◆ What to do
Count how many lines in the rows below contain the string "green", treating uppercase and lowercase as different, and reply with the number alone.

◆ Supplied records
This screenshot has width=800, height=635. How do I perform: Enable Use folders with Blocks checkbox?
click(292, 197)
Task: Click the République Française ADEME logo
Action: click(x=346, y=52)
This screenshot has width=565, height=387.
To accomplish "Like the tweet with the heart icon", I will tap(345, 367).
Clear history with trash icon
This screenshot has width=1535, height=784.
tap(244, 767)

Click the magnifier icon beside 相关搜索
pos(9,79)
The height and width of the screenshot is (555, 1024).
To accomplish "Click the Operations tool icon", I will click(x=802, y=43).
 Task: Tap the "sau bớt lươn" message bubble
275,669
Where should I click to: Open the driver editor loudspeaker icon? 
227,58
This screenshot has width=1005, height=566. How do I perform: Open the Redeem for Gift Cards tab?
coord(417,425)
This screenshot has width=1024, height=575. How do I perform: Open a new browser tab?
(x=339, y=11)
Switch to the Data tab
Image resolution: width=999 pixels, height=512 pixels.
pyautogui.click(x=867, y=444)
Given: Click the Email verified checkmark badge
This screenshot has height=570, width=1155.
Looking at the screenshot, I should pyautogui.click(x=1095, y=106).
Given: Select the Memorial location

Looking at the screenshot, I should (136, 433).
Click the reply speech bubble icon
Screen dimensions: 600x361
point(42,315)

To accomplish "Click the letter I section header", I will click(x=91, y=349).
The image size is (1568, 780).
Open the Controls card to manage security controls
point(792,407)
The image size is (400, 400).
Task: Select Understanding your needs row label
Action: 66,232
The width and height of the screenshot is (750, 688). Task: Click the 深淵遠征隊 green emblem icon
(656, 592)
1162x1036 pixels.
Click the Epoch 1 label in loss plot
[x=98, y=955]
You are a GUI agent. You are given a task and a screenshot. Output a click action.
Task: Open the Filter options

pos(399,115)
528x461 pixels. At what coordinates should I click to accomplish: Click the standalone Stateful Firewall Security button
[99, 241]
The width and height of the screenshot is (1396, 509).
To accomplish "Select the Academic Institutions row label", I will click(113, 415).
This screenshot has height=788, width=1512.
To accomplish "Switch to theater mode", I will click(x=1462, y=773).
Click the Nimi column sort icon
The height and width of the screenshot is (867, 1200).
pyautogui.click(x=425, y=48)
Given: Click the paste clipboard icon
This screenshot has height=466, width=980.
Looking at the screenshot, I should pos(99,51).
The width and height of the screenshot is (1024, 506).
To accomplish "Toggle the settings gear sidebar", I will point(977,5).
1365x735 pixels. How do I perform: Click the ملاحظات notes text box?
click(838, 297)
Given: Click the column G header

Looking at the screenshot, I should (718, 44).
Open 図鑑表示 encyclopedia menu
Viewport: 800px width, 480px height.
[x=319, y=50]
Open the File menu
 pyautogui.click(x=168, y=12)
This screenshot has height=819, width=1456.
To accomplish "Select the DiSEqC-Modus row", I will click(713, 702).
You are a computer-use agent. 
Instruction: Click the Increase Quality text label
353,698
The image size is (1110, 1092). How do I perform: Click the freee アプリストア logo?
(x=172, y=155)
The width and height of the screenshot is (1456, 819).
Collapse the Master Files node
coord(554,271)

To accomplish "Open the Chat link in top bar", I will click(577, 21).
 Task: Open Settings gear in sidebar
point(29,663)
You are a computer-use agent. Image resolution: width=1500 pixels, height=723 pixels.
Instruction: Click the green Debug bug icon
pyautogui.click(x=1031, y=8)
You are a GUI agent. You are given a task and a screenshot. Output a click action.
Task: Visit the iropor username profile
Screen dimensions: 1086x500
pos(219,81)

◆ Task response
2